## SUPPLIED DATA:
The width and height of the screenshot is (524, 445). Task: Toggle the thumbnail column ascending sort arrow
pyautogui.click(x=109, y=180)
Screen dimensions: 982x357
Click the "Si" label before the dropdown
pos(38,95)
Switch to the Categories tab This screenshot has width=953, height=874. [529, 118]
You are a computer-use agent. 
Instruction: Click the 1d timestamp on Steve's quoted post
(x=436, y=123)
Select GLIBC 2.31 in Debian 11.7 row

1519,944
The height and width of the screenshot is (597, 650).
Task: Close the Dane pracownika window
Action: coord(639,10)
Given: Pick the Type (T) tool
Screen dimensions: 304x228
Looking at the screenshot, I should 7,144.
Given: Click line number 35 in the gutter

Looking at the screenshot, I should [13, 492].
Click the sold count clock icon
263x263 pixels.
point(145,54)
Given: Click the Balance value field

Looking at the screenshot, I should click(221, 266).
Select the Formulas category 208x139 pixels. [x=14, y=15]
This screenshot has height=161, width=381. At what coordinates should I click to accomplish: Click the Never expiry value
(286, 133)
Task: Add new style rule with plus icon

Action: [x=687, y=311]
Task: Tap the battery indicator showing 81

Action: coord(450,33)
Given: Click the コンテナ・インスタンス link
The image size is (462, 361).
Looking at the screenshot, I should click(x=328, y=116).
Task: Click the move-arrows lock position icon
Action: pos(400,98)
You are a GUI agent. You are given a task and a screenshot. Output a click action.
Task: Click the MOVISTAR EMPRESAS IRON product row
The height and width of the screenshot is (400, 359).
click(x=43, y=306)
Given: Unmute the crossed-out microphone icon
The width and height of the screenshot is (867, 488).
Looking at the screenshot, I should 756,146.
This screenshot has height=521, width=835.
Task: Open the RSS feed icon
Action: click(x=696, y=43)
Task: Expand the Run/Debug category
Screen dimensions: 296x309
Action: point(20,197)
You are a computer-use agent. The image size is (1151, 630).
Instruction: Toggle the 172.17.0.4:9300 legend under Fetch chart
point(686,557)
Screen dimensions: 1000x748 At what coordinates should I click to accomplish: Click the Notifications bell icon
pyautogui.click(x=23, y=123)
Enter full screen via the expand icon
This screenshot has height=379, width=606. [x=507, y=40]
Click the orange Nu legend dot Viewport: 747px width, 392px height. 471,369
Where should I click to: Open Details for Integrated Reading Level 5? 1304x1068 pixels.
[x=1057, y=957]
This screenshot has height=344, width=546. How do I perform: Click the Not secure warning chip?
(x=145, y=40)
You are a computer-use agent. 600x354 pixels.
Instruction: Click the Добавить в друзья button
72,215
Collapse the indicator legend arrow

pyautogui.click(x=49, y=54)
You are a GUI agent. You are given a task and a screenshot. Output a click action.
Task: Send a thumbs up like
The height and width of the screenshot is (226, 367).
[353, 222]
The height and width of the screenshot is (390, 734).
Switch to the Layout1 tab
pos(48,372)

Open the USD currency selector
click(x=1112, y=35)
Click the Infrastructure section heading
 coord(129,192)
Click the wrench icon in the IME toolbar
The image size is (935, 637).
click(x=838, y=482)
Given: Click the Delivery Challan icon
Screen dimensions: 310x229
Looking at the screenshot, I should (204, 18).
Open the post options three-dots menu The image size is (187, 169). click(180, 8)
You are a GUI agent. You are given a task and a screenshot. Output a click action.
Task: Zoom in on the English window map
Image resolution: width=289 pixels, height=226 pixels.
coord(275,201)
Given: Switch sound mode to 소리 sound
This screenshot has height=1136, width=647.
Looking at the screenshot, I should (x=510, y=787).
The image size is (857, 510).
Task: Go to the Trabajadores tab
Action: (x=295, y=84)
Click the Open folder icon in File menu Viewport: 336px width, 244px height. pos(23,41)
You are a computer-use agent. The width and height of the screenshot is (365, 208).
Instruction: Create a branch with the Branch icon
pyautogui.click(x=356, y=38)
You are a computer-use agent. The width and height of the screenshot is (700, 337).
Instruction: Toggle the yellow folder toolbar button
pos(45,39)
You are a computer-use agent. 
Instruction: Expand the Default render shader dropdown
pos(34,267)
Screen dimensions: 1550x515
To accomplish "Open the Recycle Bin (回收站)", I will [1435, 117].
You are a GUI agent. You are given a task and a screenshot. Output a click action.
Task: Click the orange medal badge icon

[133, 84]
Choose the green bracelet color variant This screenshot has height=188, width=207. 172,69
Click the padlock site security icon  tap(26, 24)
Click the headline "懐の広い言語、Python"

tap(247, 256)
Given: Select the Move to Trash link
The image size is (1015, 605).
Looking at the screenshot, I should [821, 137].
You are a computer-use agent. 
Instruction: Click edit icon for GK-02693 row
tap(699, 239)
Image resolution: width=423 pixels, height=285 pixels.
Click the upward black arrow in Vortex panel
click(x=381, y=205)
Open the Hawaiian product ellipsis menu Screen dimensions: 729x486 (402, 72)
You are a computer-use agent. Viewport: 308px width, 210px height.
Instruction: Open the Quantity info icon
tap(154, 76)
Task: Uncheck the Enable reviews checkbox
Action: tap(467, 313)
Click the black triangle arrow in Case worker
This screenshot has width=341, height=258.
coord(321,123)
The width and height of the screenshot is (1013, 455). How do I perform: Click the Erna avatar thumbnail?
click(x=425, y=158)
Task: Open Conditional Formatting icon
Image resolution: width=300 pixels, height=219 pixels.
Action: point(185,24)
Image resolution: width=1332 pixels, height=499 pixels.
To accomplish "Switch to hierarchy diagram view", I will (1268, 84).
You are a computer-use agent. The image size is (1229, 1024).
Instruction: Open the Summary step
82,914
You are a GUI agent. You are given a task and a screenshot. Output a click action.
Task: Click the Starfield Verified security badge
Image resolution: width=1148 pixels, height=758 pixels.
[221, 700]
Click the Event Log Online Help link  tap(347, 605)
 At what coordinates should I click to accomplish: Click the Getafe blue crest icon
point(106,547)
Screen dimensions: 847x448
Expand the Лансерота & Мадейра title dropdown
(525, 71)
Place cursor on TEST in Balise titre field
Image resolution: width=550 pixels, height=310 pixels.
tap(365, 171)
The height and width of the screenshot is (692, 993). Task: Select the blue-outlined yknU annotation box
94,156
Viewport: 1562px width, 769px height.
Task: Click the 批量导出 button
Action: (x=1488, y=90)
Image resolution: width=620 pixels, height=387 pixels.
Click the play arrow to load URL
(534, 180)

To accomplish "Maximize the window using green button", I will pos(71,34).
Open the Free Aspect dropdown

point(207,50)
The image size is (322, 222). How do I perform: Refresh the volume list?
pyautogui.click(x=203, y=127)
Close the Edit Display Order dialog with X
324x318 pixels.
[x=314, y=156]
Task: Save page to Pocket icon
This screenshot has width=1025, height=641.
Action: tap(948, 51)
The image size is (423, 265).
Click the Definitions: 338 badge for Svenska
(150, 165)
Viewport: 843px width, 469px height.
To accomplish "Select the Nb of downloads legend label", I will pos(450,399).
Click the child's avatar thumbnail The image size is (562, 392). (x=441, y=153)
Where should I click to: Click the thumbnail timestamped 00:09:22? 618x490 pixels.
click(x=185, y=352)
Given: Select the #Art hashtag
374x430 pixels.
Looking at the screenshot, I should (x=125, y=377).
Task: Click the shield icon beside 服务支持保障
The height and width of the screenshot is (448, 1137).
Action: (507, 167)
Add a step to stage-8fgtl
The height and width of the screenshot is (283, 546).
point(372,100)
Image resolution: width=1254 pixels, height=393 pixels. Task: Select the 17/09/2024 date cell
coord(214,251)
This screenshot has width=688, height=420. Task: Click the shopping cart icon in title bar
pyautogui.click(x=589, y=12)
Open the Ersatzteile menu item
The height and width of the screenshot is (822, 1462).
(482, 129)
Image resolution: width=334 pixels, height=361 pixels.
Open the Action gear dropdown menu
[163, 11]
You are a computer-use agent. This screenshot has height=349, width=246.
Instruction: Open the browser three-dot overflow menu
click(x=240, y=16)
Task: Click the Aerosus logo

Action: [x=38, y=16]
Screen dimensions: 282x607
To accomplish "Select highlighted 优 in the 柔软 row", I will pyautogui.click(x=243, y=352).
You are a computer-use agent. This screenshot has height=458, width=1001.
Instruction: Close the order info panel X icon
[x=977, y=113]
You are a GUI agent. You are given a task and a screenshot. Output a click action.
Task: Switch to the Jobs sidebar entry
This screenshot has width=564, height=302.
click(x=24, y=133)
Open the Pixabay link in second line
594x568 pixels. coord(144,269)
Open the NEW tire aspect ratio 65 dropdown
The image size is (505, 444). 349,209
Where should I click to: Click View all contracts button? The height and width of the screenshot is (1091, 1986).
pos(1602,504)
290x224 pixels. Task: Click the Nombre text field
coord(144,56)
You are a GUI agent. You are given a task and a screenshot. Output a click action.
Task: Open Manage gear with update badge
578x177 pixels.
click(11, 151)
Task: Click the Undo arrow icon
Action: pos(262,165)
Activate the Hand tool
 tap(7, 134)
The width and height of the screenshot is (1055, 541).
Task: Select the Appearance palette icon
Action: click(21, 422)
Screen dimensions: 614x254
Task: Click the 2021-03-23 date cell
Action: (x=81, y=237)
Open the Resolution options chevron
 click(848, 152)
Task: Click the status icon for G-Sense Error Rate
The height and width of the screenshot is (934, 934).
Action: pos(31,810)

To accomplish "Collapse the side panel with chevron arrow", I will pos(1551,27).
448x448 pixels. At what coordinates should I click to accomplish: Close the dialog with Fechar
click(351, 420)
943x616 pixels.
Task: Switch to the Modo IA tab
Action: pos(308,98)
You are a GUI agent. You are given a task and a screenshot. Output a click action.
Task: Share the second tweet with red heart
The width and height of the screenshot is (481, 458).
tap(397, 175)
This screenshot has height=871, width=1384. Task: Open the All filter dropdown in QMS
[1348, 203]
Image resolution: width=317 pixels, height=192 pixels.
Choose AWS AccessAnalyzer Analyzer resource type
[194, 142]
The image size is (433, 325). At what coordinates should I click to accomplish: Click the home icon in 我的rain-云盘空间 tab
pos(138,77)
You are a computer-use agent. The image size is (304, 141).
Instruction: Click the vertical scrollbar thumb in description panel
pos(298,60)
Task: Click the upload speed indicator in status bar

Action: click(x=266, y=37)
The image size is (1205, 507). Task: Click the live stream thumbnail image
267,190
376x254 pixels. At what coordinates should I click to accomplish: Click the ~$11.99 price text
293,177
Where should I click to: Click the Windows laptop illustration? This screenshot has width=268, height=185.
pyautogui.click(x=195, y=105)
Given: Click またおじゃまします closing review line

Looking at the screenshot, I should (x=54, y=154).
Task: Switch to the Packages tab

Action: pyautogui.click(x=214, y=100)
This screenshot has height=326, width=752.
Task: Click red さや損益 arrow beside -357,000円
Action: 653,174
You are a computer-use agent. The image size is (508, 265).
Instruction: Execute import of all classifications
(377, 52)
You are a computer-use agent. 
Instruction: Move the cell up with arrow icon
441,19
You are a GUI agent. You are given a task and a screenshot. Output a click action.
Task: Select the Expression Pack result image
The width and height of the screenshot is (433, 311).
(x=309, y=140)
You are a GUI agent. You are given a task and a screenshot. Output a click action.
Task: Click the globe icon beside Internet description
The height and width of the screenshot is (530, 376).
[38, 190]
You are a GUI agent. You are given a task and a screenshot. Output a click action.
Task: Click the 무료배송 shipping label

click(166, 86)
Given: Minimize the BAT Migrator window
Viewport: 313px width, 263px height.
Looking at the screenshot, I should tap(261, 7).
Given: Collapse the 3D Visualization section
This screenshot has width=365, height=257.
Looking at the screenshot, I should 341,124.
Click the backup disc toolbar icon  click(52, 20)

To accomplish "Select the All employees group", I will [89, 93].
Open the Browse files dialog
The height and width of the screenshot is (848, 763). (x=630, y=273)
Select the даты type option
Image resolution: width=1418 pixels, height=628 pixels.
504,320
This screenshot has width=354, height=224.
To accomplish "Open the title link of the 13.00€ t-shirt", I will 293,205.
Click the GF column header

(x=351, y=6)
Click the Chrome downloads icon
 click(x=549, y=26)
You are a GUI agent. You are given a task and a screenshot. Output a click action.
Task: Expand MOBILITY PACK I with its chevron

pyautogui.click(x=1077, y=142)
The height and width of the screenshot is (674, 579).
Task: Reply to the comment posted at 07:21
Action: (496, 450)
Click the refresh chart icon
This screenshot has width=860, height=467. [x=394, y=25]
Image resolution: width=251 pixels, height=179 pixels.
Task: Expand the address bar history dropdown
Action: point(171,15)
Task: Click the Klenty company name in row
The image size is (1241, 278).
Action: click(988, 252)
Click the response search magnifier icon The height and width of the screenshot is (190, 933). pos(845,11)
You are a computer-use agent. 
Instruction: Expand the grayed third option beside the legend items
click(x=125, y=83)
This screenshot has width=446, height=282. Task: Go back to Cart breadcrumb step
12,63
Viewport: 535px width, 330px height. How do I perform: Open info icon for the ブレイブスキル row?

## WORK REQUEST:
The response must give every line from the material above that holds the string "security".

## RESPONSE TO THE EXERCISE:
Click the padlock site security icon  tap(26, 24)
Task: Click the Starfield Verified security badge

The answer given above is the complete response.